The growing risk of a potential energy crisis and escalating environmental challenges highlight the inminet need for research focused on alternative, sustainable energy sources capable of substituting fossil fuels. Ammonia (NH₃) has been extensively produced and utilised as a fertiliser for over a century. Currently, due to its significant hydrogen content (17.6% wt), high energy density (4.32 kW h L−1 for liquid NH₃), easy liquefaction for handling, storage and transportation, it is gaining momentum as a promising alternative renewable energy carrier and storage intermediate for global use in the future. [1-3] NH₃ is produced via the well-established Haber-Bosch process (HBP) [1], which is well known for its high energy demands that consume 1-2% of fossil fuels worldwide, contributing to the greenhouse effect by releasing the equivalent of ca. 2% of total CO₂ global emissions. [4-6] Therefore, the development of greener and more sustainable technologies to replace the century-old Haber-Bosch process is imperative. The electrochemical reduction reaction of nitrogenous spices (E-NRR) is a suitable technology widely recognised as an alternative option to the traditional HBP. E-NRR offers several key benefits:: (i) it is thermodynamically predicted to be more energy efficient than the HBP by 20%; (ii) it permits the elimination of fossil fuels as H₂ source; (iii) it can be integrated with renewables energy resources (e.g. solar panel, windmill, etc.); (4) it is scalable and can lead to on-demand & on-site NH₃ production. [4] Thus far, research on E-NRR has mostly focused on the electrocatalyst; however, it is well known that the electrolyte plays a crucial role, potentially having an impact of several orders of magnitude on the process outcome, particularly affecting selectivity and efficiency. In E-NRR the optimal electrolyte should enhance N₂ solubility, limit the H⁺ to minimize the parasitic hydrogen evolution reaction (HER), maintain the catalyst stability, and thus improve the Faradic efficiency (FE). The types of proton donors, solvents and additives, such as alkali metal ions, are critical in enhancing the selectivity of the E-NRR process.
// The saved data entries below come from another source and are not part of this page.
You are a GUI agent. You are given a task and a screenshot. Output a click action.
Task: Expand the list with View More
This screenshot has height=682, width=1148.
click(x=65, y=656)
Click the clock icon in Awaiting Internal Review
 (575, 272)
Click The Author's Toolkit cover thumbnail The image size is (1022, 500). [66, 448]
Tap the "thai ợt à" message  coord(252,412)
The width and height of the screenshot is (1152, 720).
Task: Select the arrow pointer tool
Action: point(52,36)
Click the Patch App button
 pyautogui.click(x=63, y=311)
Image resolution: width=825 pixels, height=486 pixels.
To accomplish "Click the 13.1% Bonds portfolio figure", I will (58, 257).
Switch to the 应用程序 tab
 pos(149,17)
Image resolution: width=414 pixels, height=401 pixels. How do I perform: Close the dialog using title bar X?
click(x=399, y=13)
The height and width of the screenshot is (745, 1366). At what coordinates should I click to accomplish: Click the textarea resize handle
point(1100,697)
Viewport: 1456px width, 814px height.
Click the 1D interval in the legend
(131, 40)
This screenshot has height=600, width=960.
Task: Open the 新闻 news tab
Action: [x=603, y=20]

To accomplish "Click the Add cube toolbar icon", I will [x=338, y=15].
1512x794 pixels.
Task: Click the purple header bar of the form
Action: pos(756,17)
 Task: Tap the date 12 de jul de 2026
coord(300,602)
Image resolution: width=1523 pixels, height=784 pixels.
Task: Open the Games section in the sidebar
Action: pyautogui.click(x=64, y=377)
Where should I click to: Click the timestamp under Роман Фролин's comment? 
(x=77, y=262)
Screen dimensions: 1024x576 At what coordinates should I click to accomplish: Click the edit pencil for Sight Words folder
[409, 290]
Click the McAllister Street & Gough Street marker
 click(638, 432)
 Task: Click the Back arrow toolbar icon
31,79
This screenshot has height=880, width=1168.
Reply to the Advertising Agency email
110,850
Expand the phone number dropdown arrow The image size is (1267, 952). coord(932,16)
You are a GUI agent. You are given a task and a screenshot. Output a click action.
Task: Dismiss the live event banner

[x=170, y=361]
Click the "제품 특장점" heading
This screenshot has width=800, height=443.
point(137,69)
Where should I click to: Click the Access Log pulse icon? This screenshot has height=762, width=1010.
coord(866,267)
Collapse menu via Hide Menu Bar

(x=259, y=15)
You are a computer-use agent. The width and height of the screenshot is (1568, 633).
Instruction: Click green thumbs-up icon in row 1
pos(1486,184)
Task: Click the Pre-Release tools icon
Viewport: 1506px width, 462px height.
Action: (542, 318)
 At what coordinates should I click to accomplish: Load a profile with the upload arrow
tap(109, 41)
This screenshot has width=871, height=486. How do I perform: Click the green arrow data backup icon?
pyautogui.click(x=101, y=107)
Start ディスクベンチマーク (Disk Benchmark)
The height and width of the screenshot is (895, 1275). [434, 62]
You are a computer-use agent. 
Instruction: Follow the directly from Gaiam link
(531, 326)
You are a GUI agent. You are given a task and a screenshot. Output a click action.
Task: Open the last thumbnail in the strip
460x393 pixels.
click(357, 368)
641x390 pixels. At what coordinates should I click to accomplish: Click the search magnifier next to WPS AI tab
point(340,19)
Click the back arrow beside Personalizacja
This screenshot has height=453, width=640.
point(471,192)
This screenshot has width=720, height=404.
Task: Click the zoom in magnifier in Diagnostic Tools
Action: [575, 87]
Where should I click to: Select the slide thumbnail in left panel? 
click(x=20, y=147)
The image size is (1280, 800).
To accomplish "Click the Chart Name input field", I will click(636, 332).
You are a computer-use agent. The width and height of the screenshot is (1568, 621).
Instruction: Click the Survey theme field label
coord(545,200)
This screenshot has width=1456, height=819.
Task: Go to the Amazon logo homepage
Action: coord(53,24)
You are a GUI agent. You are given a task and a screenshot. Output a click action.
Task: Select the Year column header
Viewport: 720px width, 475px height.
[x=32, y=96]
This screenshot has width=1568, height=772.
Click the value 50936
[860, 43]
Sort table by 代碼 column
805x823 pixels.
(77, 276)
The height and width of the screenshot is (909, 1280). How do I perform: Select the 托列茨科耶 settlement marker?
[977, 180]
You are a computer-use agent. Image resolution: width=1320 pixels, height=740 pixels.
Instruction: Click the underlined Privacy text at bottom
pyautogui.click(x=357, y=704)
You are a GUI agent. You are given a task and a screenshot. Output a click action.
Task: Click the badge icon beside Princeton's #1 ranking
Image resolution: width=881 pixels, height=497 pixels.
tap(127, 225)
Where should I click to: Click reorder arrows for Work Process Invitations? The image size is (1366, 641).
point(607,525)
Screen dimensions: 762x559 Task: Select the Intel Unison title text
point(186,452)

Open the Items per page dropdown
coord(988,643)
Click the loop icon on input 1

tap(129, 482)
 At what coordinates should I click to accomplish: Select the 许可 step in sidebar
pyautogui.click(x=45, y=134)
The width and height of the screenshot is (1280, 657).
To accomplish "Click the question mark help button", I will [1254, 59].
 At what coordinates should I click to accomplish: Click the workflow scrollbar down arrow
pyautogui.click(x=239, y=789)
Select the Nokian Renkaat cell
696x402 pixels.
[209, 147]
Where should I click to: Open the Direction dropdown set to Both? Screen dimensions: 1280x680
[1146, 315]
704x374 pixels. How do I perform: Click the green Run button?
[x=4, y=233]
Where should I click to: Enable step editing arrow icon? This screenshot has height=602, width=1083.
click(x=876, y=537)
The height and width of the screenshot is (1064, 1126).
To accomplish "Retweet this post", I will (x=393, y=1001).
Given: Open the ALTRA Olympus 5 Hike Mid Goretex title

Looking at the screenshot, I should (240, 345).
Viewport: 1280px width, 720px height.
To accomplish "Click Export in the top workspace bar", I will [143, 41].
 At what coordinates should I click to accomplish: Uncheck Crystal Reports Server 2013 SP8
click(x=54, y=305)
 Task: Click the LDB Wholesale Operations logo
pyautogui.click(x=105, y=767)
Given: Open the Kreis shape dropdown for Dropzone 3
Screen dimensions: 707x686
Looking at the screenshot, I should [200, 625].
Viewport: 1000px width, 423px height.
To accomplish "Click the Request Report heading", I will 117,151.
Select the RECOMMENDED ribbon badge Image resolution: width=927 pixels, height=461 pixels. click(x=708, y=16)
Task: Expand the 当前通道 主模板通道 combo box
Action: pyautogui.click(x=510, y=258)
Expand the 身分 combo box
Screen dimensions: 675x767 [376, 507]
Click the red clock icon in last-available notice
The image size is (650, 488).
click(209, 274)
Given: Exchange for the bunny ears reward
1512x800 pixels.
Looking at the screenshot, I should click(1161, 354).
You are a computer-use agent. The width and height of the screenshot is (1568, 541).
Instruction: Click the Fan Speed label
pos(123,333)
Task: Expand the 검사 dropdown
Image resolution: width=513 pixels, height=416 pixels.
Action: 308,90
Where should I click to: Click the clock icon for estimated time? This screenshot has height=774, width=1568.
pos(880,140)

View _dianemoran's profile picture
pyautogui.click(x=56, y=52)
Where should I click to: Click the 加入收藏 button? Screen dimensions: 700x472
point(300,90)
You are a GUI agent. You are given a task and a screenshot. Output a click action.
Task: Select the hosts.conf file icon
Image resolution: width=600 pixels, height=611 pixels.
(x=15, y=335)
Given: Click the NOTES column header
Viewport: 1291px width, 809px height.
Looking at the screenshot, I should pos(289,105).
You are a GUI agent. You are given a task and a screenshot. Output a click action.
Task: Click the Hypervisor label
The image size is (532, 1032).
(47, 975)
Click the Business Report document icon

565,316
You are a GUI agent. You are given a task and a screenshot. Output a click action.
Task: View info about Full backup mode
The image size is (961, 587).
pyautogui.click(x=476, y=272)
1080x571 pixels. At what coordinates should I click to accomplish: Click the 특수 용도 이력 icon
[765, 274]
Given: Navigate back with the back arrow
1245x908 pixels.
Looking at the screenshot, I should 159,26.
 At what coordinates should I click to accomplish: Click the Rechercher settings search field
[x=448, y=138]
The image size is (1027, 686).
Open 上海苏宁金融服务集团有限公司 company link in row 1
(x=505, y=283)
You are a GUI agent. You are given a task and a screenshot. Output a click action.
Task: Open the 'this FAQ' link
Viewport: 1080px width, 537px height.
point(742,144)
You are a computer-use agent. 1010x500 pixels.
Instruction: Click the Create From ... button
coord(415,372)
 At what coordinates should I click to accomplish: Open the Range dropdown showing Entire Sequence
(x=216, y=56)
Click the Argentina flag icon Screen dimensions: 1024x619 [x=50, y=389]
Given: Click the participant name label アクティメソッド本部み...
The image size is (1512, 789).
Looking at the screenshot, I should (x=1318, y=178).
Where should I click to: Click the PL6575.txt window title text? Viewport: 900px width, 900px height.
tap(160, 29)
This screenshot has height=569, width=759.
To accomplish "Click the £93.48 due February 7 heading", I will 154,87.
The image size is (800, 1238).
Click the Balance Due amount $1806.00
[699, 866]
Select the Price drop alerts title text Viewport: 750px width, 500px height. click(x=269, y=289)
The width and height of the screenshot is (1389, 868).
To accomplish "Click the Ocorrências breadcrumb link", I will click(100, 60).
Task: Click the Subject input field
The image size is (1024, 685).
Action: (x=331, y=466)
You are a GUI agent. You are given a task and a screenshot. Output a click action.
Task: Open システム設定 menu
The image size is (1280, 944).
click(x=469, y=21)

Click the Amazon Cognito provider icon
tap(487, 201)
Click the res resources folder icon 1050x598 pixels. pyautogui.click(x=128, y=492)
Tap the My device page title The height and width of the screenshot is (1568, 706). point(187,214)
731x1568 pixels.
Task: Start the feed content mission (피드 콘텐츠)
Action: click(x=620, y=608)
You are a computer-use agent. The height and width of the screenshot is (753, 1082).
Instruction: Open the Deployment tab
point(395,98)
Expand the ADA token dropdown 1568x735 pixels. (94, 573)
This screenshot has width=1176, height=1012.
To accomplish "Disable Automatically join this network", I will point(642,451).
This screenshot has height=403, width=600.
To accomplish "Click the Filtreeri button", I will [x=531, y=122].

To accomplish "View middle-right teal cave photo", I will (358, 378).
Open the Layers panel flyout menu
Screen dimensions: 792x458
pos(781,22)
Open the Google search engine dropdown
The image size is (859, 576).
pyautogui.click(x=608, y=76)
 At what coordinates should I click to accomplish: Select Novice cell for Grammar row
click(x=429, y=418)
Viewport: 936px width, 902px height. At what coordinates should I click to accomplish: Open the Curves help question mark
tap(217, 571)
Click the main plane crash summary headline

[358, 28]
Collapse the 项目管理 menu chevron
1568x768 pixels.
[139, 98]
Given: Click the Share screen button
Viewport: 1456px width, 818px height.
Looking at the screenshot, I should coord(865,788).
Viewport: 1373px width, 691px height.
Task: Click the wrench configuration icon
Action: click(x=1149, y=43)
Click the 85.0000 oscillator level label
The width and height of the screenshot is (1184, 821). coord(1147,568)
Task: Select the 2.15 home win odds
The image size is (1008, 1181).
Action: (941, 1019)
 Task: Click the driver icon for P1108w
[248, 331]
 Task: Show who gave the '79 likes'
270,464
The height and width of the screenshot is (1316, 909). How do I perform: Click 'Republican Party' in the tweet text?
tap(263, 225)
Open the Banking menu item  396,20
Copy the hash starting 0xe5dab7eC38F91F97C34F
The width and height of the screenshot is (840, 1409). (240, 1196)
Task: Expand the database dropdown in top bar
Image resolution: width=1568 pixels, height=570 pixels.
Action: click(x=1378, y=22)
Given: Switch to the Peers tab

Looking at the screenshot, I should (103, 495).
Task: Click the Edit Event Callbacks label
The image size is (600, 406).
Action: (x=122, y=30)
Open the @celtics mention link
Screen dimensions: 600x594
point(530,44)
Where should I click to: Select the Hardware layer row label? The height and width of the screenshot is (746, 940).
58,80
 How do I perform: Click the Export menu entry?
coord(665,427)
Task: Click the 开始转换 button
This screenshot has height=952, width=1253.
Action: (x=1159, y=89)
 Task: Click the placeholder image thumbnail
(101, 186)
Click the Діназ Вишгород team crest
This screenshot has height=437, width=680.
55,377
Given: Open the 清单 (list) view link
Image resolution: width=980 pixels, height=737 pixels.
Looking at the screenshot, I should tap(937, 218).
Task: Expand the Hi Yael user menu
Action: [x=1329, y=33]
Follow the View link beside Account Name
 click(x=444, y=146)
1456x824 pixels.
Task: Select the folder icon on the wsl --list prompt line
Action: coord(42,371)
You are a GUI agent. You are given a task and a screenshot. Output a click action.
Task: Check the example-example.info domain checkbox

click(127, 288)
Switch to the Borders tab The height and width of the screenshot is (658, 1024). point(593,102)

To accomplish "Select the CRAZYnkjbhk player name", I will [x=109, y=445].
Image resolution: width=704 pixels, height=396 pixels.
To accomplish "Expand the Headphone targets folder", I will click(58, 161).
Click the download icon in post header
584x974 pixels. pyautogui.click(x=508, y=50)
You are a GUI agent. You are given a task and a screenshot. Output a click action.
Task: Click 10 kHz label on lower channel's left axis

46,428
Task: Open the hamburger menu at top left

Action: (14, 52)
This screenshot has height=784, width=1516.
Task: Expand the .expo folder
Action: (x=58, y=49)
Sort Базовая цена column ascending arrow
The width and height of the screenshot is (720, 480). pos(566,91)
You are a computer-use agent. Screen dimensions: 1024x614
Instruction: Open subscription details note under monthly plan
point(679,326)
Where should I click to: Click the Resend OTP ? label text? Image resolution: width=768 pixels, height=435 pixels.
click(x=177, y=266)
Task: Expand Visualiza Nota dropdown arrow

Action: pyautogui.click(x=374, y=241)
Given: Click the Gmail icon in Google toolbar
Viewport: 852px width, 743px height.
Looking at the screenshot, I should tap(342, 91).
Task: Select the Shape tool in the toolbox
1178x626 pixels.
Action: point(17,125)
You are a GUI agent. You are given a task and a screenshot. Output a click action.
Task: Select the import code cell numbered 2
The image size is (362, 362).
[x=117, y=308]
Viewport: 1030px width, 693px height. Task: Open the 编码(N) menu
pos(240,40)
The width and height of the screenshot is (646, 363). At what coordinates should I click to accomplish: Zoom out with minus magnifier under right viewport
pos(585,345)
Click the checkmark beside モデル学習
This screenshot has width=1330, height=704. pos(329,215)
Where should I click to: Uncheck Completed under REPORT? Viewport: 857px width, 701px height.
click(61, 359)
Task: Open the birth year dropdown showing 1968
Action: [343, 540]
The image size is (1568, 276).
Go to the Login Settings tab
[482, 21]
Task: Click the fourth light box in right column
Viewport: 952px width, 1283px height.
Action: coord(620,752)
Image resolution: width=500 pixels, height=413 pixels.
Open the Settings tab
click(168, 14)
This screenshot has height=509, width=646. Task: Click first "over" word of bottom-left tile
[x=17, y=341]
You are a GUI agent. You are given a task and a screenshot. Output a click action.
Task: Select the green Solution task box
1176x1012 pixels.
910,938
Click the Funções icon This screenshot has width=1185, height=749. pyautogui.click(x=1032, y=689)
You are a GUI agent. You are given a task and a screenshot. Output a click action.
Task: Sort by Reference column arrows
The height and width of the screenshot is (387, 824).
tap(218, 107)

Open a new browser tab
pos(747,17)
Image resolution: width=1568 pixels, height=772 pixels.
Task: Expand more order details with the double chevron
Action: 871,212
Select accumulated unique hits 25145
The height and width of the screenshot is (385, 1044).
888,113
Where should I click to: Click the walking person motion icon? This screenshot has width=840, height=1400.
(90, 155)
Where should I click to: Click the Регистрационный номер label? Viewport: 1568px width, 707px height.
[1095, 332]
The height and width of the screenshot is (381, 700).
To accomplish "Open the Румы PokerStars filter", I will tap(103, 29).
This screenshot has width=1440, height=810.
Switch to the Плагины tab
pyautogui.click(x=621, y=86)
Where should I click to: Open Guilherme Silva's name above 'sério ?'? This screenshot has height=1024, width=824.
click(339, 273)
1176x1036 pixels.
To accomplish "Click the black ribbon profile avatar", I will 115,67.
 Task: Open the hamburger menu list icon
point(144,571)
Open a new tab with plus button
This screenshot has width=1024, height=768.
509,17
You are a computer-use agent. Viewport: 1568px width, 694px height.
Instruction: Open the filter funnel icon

In this context, the present work aims to explore the use of glycerol-water mixture in different proportions as a solvent in the electrolyte to study the potential beneficial effect of glycerol in terms of N₂ solubility increment and HER mitigation. Furthermore, it has been demonstrated that Nafion membranes, usually used as separators on E-NRR systems, represent an important source of NH₃ impurities, leading to false positives or overestimation of the NH₃ production. Taking that into account, a set of experiments has been performed to elucidate the membrane-ammonia interactions and quantify the impurities in our system.